Purpose: : With the aim of understanding the cyclovertical mechanisms involved in both binocular fusion and ocular misalignment, we asked normal volunteers to adapt to a steadily increasing vertical misalignment.

Methods: : We designed and built a novel research haploscope capable of tilting with the subject 45 degrees to the right or the left about the naso-occipital axis and measuring binocular horizontal, vertical, and torsional eye movements with video oculography. Circular targets consisting of multicolored concentric circles without torsional cues and subtending >54 degrees were used to stimulate vertical vergence. Two subjects with normal orthoptic exams were instructed to fuse a gradually increasing right over left target disparity in straight head position for 30 minutes. Static eye positions were measured during monocular viewing in the nine diagnostic positions of gaze (10-degree excursions) with head straight and tilted 45 degrees right and left. Subjects re-fused right over left target disparity between measurements in different head tilts.

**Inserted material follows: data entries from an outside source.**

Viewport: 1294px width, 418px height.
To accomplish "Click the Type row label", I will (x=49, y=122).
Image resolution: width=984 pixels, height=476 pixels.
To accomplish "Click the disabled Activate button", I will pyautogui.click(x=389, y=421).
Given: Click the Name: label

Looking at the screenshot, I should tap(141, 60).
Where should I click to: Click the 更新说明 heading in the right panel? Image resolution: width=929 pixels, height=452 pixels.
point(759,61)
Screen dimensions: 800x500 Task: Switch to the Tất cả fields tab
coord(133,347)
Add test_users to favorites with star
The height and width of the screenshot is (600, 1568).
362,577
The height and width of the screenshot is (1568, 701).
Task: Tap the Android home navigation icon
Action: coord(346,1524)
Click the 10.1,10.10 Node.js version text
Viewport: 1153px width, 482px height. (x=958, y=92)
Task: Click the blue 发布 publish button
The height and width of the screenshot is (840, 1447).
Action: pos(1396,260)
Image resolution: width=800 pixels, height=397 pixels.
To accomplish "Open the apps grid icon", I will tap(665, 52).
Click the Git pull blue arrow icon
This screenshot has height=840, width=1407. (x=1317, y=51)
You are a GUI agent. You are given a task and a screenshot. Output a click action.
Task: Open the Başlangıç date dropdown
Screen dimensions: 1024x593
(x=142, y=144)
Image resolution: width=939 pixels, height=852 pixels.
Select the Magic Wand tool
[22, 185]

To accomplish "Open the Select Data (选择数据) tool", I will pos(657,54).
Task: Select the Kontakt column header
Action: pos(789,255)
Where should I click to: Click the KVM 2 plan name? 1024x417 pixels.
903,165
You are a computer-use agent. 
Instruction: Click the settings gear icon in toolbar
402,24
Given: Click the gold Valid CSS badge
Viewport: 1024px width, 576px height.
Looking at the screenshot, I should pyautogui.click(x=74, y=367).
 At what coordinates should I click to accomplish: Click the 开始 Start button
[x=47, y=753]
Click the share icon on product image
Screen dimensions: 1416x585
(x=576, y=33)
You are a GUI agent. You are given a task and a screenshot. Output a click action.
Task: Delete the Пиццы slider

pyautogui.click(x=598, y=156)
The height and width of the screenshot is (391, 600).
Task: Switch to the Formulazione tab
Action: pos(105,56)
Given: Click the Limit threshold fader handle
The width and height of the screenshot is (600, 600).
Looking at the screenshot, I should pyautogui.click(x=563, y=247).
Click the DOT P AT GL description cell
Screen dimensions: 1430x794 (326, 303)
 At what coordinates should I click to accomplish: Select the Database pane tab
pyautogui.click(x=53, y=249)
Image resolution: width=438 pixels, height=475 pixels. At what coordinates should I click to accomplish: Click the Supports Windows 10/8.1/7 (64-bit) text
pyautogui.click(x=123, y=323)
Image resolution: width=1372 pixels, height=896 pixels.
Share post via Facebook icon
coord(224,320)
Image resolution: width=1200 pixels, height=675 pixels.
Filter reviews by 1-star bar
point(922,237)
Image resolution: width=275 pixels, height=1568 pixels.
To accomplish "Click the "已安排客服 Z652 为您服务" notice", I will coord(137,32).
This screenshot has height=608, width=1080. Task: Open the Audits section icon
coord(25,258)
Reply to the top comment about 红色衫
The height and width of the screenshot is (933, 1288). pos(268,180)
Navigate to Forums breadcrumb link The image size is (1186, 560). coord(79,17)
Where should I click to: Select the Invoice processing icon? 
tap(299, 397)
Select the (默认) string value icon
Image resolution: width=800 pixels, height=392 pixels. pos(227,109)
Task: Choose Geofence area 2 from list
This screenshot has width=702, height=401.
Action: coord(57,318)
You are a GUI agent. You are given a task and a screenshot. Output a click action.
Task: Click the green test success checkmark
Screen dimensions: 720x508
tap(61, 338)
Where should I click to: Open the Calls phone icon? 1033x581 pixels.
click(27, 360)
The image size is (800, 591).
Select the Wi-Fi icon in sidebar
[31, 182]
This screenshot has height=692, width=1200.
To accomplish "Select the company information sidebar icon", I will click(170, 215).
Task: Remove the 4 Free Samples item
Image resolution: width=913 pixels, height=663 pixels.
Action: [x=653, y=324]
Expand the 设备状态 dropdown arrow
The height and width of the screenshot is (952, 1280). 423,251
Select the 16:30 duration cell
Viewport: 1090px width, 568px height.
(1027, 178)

Results: : After adaptation, both subjects developed a transient cyclovertical ocular deviation with at least two degrees of vertical deviation in the straight ahead position. The right hyperdeviation decayed slowly over 60 to 90 seconds. This hyperdeviation increased in down gaze or with 45-degree left tilt and reduced with 45-degree right head tilt. Relative extorsion that was greatest in left gaze developed in all three head tilts. An esodeviation also developed in most positions of gaze which increased with tilt to either side.

Conclusions: : Changes in a vertical deviation with head tilt are often taken as evidence for a cyclovertical muscle paresis. These results indicate that vergence adaptation may induce a transient cyclovertical deviation that can also show changes with head tilting. Therefore, changes in vertical deviation with head tilting are not pathognomonic of cyclovertical muscle paresis.